# Tivo series 2 is noisy



## az1097 (Apr 3, 2013)

My Series 2 Tivo has become noisy and I'm wondering if it's the fan or the hard drive is going bad. If it's the fan, is it easy to replace without voiding Tivo Lifetime Service and Support?


----------



## windracer (Jan 3, 2003)

I replaced the fan in my S2 many years ago. It's pretty easy, just a few screws and a plug. You can buy replacement fans here:

http://www.weaknees.com/tivo-fans.php

It won't void your Lifetime service, and your warranty is probably expired at this point anyway.


----------



## unitron (Apr 28, 2006)

az1097 said:


> My Series 2 Tivo has become noisy and I'm wondering if it's the fan or the hard drive is going bad. If it's the fan, is it easy to replace without voiding Tivo Lifetime Service and Support?


Get something non-metallic, like maybe a plastic paint brush handle, that's small enough around to fit through one of the holes in the back through which the fan blows.

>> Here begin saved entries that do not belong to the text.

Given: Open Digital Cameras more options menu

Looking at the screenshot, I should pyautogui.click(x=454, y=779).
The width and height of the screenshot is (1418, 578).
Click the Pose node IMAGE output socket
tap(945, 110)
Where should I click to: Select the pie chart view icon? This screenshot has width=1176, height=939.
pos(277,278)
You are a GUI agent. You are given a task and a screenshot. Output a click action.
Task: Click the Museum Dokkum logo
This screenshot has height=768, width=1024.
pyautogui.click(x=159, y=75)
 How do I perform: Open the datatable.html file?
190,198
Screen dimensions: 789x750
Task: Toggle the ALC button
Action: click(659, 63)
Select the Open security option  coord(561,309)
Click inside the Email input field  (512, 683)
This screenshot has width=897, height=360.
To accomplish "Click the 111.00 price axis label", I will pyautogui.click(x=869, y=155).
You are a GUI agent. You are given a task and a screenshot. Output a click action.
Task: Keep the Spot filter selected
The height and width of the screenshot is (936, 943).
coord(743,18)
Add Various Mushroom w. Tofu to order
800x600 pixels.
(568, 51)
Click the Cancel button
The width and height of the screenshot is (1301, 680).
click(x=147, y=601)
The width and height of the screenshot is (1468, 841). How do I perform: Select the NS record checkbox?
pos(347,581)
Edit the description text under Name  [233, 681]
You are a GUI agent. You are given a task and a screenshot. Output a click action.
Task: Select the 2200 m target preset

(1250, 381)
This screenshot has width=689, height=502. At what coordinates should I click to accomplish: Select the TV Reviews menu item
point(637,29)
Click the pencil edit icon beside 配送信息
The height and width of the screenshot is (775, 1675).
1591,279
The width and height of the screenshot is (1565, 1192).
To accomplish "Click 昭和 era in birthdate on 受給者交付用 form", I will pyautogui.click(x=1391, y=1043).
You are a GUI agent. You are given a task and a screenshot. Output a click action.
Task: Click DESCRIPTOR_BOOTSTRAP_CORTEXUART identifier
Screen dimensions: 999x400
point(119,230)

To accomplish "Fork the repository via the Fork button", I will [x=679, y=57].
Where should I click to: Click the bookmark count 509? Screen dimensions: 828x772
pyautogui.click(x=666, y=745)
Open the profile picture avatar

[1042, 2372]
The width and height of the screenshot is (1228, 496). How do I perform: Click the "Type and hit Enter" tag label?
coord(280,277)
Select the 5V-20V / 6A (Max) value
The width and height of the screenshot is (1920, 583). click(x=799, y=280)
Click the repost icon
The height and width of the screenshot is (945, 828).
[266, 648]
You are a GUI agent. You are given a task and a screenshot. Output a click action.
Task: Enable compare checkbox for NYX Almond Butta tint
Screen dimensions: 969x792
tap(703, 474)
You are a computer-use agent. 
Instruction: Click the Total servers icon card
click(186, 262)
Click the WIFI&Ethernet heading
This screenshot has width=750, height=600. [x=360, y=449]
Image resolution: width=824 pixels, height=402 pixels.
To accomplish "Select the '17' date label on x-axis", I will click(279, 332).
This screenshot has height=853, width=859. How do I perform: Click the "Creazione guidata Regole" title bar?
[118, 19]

You want to stick it in to _*momentarily*_ stop the fan spinning.

If the noise stops, it's the fan that's noisy.

(It can probably be cleaned and lubed instead of replaced and last several more years)

If it doesn't stop, time to learn about MFS Live, WinMFS, and to read the IDE/SATA adapter thread

http://www.tivocommunity.com/tivo-vb/showthread.php?t=416883

since a 1TB SATA drive will be your best GB/$ deal.

And since to get at the fan or the hard drive you have to break out the #10 Torx bit and take the cover off anyway, read up on "capacitor plague" and eyeball your power supply's caps at the same time to see if any are showing even the slightest sign of bulging on the top.


----------



## Soapm (May 9, 2007)

unitron said:


> Get something non-metallic, like maybe a plastic paint brush handle, that's small enough around to fit through one of the holes in the back through which the fan blows.
> 
> You want to stick it in to _*momentarily*_ stop the fan spinning.
> 
> If the noise stops, it's the fan that's noisy..


It makes sense but how do you think of and keep track of all this stuff? I would have taken the lid off but that's now my mind works, I'd take off the lid to change the power cord...

Thanks for all the advice you give.


----------



## mr.unnatural (Feb 2, 2006)

Soapm said:


> It makes sense but how do you think of and keep track of all this stuff?


When you've been around Tivos for a long time and frequent forums such as this, it tends to become second nature. Besides, it's pretty basic troubleshooting when you think about it. The fan and the hard drive are the only moving parts in a Tivo. If you stop the fan and the noise is still present, it's gotta be the hard drive.


----------